## Sunday, February 11, 2018

### By how much would we need to increase our sample sizes to have adequate power with an alpha level of 0.005?

At our department seminar last week, the recent paper by Benjamin et al. on redefining statistical significance was brought up. In this paper, a large group of researchers argue that findings with a p-value close to 0.05 reflect only weak evidence for an effect. Thus, to claim a new discovery, the authors propose a stricter threshold, α = 0.005.

After hearing of this proposal, the immediate reaction in the seminar room was horror at some rough estimations of either the loss of power or increase in the required sample size that this would involve. I imagine that this reaction is rather standard among researchers, but from a quick scan of the “Redefine Statistical Significance” paper and four responses to the paper that I have found (“Why redefining statistical significance will not improve reproducibility and could make the replication crisis worse” by Crane, “Justify your alpha” by Lakens et al., “Abandon statistical significance” by McShane et al., and “Retract p < 0.005 and propose using JASP instead” by Perezgonzales & Frías-Navarro), there are no updated sample size estimates.

Required sample estimates for α = 0.05 α = 0.005 are very easy to calculate with g*power. So, here are the sample size estimates for achieving 80% power, for two-tailed independent-sample t-tests and four different effect sizes:

 Alpha N for d = 0.2 N for d = 0.4 N for d = 0.6 N for d = 0.8 0.05 788 200 90 52 0.005 1336 338 152 88

It is worth noting that most effects in psychology tend to be closer to the d = 0.2 end of the scale, and that most designs are nowadays more complicated than simple main effects in a between-subject comparison. More complex designs (e.g., when one is looking at an interaction) usually require even more participants.

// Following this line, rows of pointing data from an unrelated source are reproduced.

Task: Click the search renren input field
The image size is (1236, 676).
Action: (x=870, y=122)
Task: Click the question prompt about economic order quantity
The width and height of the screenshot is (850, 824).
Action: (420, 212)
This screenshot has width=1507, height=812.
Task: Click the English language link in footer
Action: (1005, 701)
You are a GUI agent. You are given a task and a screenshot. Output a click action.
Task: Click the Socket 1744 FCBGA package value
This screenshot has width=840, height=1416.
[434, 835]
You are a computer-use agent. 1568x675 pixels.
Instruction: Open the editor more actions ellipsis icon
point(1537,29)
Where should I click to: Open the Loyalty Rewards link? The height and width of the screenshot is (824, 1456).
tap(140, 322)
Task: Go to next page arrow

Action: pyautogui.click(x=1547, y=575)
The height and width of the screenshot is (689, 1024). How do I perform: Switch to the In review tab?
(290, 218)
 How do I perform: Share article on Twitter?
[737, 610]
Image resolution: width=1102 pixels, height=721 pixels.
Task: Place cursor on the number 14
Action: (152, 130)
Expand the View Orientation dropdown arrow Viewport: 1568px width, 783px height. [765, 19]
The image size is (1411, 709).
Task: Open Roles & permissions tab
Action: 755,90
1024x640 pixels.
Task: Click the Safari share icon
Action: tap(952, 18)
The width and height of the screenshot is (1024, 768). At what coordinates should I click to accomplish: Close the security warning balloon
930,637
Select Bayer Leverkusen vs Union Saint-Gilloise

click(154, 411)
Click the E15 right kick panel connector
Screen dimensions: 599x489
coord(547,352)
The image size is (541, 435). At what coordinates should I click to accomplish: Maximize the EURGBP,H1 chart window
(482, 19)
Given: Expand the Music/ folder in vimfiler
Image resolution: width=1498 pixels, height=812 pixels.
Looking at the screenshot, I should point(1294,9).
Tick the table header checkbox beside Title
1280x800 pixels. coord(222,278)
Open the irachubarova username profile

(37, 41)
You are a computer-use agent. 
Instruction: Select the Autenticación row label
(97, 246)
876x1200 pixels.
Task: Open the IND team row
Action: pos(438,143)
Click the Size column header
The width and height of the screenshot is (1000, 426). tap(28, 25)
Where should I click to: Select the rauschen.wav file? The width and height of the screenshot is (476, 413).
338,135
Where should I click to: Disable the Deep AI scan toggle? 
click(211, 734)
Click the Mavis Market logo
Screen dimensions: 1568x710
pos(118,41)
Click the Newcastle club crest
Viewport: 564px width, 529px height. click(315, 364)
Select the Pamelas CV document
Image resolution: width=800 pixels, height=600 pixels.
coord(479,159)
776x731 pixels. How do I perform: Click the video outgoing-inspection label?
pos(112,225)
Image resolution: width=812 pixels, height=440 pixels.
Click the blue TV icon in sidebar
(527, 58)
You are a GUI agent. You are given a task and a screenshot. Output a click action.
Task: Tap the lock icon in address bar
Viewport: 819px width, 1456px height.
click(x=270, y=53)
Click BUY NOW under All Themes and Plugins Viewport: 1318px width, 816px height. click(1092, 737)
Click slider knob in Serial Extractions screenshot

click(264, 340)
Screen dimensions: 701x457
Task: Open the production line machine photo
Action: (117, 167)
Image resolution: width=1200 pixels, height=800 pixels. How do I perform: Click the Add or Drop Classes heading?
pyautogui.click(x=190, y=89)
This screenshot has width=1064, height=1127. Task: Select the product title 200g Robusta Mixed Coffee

The argument of Benjamin et al., that p-values close to 0.05 provide very weak evidence, is convincing. But their solution raises practical issues which should be considered. For some research questions, collecting a sample of 1336 participants could be achievable, for example by using online questionnaires instead of testing participants at the lab. For other research questions, collecting these kinds of samples is unimaginable. It’s not impossible, of course, but doing so would require a collective change in mindset, the research structure (e.g., investing more resources into a single project, providing longer-term contracts for early career researchers), and incentives (e.g., relaxing the requirement to have many first-author publications).

If we ignore peoples’ concerns about the practical issues associated with collecting this many participants, the Open Science movement may lose a great deal of supporters.

Can I end this blog post on a positive note? Well, there are some things we can do to make the numbers from the table above seem less scary. For example, we can use within-subject designs when possible. Things already start to look brighter: Using the same settings in g*power as above, but calculating the required sample size for “Difference between two dependent means”, we get the following:

 Alpha N for d = 0.2 N for d = 0.4 N for d = 0.6 N for d = 0.8 0.05 199 52 24 15 0.005 337 88 41 25

We could also pre-register our study, including the expected direction of a test, which would allow us to use a one-sided t-test. If we do this, in addition to using a within-subject design, we have:

 Alpha N for d = 0.2 N for d = 0.4 N for d = 0.6 N for d = 0.8 0.05 156 41 19 12 0.005 296 77 36 22

The bottom line is: A comprehensive solution to the replication crisis should address the practical issues associated with getting larger sample sizes.